The sole cause of the flicker seems to be the fixed headers and footers. I've been experimenting with first calling a fadeOut on the fixed footer and then removing the fixed classes so they fall inline (I only called fadeOut on the footer because it was the only one jumping around when falling inline - in the case where the content is shorter than the viewport). I do that in the startOut phase of the transition. Then, it proceeds with the transition (doneOut then startIn). After the transition is complete (end of doneIn) I add the fixed classes back to the fixed toolbars and then call fadeIn on the footer. That seemed to get rid of the flickers. Currently I have those tweaks in place in combination with the webkit-backface-visibility: hidden tweak and don't see any flickering. However, the webkit-backface-visibility style is causing strange issues on Android 2.3.7. I can't scroll now.

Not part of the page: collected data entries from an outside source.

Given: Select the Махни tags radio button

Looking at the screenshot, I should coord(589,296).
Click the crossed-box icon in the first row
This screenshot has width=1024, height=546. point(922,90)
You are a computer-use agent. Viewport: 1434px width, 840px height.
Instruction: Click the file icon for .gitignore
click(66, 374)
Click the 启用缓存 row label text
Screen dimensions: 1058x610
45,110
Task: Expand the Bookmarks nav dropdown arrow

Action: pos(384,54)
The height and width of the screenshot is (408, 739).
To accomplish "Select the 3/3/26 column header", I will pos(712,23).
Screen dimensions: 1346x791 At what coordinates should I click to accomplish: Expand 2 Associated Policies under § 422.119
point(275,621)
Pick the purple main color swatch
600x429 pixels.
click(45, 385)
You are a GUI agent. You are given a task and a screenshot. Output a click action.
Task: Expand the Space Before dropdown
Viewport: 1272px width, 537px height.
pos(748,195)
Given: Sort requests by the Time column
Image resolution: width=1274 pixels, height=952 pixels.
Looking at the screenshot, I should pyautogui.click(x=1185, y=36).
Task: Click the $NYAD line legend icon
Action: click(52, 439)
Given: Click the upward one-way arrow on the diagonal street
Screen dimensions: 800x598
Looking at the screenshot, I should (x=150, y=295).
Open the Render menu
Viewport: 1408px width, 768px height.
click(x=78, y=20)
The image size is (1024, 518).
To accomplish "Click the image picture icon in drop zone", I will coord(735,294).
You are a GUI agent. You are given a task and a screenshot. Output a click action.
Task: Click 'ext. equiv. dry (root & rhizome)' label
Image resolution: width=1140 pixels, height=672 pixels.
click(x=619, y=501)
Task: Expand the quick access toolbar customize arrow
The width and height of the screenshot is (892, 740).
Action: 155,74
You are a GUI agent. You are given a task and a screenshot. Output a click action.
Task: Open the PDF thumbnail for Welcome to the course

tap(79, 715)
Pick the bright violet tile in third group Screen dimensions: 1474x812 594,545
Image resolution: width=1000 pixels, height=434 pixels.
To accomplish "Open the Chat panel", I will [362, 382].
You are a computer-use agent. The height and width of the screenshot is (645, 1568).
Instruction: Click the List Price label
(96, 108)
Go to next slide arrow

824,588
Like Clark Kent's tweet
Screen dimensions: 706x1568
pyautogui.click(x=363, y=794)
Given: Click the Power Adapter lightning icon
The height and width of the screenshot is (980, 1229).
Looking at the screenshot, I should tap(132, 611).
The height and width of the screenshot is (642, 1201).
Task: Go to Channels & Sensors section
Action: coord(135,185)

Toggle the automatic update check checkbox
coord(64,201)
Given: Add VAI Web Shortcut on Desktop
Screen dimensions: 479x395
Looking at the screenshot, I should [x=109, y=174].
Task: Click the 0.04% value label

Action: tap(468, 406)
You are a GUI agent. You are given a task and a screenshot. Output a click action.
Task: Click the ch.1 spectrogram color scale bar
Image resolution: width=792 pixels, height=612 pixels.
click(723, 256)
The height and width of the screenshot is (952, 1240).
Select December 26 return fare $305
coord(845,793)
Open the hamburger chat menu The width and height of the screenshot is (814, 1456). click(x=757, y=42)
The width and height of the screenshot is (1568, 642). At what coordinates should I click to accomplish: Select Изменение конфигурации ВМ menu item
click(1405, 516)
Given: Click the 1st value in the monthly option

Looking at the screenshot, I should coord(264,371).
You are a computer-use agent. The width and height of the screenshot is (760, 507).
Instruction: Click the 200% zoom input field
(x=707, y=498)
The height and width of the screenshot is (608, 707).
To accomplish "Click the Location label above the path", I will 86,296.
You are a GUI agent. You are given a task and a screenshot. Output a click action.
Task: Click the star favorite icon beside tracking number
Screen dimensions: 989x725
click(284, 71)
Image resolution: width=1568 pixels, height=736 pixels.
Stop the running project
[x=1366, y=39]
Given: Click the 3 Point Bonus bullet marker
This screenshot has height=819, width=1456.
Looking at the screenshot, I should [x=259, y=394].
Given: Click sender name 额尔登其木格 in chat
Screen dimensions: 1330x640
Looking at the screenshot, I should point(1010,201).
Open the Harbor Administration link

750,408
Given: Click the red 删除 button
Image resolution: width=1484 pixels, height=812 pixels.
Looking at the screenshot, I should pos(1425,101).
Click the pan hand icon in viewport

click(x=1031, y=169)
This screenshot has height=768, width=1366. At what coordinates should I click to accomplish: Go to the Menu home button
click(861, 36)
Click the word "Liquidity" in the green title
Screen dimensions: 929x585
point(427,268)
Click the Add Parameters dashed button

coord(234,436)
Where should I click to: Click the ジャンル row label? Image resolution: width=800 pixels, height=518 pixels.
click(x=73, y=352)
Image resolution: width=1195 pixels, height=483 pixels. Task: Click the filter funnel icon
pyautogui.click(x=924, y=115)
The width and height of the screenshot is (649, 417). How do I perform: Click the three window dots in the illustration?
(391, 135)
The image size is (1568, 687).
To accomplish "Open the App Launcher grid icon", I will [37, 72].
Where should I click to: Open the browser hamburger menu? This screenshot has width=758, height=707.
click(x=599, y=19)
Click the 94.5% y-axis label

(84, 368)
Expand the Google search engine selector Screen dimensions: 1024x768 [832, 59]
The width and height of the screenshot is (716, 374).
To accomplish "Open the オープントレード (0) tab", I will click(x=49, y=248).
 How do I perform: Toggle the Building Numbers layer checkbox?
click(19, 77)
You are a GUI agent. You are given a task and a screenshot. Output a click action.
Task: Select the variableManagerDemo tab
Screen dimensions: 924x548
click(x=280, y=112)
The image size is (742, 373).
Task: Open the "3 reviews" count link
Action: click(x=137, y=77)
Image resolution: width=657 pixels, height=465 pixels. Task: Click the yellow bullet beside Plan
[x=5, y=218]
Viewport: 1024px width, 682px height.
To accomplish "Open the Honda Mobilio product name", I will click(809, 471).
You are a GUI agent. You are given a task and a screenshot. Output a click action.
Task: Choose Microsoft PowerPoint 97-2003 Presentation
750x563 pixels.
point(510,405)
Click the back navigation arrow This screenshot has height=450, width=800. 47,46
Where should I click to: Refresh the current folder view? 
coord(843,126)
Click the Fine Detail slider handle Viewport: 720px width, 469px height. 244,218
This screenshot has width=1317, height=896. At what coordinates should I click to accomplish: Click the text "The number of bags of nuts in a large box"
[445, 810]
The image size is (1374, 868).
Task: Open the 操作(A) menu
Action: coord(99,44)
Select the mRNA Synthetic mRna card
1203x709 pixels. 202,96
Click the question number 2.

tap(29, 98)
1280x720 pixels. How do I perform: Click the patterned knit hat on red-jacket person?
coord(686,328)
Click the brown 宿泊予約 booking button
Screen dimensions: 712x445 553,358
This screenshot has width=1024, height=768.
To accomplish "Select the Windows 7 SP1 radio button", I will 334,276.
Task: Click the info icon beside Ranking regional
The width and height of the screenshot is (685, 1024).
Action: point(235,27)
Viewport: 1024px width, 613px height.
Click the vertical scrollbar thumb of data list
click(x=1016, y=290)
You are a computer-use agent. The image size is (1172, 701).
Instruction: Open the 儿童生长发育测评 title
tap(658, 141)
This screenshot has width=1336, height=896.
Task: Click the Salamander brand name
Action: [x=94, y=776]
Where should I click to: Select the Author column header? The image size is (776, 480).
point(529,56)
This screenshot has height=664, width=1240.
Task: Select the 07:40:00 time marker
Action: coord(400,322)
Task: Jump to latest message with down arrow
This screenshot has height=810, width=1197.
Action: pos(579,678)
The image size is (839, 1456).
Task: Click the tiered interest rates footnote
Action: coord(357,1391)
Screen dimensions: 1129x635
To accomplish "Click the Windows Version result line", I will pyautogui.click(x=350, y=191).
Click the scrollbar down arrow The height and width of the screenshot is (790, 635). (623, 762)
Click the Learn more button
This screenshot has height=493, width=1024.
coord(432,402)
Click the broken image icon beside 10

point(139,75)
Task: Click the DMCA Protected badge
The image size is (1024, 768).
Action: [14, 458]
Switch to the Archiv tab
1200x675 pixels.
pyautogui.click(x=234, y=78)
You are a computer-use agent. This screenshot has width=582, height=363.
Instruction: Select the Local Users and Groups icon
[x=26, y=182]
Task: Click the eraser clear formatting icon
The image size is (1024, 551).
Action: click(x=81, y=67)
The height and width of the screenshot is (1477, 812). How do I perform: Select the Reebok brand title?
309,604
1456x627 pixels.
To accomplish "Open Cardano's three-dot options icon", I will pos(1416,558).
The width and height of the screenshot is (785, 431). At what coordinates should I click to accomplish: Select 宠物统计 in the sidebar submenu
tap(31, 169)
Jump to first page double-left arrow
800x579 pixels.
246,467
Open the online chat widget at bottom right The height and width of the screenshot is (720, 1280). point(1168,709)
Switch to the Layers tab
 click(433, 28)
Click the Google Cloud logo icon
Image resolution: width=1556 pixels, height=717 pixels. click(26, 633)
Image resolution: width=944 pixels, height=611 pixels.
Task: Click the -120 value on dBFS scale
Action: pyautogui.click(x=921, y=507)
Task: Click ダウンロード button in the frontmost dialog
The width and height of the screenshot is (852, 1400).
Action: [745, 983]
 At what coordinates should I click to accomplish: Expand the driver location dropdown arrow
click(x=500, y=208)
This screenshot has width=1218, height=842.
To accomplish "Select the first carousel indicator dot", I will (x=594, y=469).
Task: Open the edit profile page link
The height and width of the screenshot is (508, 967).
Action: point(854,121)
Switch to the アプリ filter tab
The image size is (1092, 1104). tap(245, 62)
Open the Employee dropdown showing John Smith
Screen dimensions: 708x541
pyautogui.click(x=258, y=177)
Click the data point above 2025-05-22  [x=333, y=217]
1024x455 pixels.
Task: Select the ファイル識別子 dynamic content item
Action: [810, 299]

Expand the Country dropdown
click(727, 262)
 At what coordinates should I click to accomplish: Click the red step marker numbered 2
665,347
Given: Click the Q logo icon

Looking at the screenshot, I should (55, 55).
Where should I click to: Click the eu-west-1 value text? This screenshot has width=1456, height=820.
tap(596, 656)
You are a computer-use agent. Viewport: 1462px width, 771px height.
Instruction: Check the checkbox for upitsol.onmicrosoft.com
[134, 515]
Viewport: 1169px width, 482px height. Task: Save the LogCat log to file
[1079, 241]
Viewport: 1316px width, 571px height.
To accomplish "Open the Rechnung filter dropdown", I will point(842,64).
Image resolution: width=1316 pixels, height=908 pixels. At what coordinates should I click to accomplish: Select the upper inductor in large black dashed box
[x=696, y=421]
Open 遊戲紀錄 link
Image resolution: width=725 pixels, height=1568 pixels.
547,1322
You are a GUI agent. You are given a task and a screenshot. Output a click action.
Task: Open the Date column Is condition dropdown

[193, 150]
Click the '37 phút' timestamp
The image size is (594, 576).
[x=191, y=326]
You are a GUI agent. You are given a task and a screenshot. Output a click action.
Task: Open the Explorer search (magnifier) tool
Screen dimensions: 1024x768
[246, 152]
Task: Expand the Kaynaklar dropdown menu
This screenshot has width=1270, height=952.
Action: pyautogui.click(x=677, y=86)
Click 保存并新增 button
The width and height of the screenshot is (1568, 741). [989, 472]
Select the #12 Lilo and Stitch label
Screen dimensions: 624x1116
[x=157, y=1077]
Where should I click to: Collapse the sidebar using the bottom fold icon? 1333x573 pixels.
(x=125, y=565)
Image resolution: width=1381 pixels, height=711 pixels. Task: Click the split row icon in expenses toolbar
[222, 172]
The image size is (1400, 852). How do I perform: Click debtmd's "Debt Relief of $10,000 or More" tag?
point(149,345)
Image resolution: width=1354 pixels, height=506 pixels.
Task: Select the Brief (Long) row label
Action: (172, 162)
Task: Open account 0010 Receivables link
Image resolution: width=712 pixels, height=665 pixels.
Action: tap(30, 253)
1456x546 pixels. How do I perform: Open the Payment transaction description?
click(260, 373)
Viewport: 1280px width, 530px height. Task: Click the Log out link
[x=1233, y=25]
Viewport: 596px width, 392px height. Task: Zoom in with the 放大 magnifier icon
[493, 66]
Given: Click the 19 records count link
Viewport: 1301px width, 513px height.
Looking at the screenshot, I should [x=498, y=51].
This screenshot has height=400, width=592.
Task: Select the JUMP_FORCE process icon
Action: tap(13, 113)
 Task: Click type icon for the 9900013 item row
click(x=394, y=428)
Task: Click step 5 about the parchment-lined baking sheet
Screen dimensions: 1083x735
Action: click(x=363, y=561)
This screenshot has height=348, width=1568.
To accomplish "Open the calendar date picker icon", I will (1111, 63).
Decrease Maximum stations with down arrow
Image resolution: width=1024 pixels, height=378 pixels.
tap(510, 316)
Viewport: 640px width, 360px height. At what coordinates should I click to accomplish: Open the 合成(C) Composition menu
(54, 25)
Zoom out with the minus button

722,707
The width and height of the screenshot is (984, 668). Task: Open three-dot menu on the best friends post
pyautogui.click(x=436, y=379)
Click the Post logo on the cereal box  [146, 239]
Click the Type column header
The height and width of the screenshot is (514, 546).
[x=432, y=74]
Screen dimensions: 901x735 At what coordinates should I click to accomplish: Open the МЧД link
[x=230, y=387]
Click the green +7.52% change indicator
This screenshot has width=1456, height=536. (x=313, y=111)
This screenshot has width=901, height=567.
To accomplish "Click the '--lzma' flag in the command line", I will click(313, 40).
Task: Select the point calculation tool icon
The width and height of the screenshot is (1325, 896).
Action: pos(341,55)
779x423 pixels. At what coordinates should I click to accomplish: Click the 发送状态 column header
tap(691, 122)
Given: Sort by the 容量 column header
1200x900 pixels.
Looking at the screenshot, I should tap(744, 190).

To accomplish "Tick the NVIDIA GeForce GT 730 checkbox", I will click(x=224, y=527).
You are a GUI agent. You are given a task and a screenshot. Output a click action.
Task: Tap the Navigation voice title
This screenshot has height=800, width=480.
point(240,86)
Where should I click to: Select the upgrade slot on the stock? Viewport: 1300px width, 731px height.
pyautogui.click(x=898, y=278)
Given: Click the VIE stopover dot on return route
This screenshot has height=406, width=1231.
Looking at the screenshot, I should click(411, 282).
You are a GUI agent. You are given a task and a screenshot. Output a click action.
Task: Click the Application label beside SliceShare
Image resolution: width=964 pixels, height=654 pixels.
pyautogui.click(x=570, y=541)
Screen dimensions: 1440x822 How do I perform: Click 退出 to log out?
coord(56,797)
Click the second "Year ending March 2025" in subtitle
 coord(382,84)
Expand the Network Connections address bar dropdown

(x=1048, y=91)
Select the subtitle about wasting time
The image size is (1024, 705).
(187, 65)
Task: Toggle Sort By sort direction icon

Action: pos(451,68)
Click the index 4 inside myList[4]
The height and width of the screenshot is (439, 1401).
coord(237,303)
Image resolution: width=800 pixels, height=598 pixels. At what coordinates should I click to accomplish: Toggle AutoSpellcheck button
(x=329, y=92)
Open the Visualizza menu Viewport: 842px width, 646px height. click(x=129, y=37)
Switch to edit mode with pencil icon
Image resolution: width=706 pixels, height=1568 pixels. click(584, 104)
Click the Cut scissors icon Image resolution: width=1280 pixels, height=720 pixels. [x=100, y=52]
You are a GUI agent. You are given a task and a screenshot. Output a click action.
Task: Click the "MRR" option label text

@dcarrith Yea, this is a good approach but, the problem is it completely ruins the user experience... its going to look strange and broken when iOS users will see header & footer hiding and revealing everytime they move between pages...
This is up for debate, and...I am no usability expert by any means...but I think as long as it is done in a controlled manner, it is acceptable and actually preferred as a trade-off to seeing the flickers. I suppose eventually the browser makers will fix whatever is causing the flickering when a css transition is used when there are data-position="fixed" elements on the page. But, for now, we need some kind of work-around. I need to go back and try @orenagiv 's suggestion above to see how that plays with my existing hacks.
Hi all - we appreciate your help in tracking this down...it's a tricky issue. Keep reporting back, we're monitoring this thread.
I fixed the issue at least for me where you see the destination page for a second before the transition in PhoneGap/Cordova with:
.ui-mobile-viewport-transitioning, .ui-mobile-viewport-transitioning .ui-page { overflow: visible; }
http://zsprawl.com/iOS/2012/05/fixing-the-page-flicker-during-css-slide/
I have 3 files in my phonegap 1.4.0 application that uses jquery mobile 1.1.0 rc2. Here is a quick description on the code before the code snippets are shown.
They are index.html, foo.html and todo_list.html
foo has the header as follows
If there is difficulty reproducing this. I can try to reproduce files. The classes on the divs should not matter as I removed the custom css reference when testing.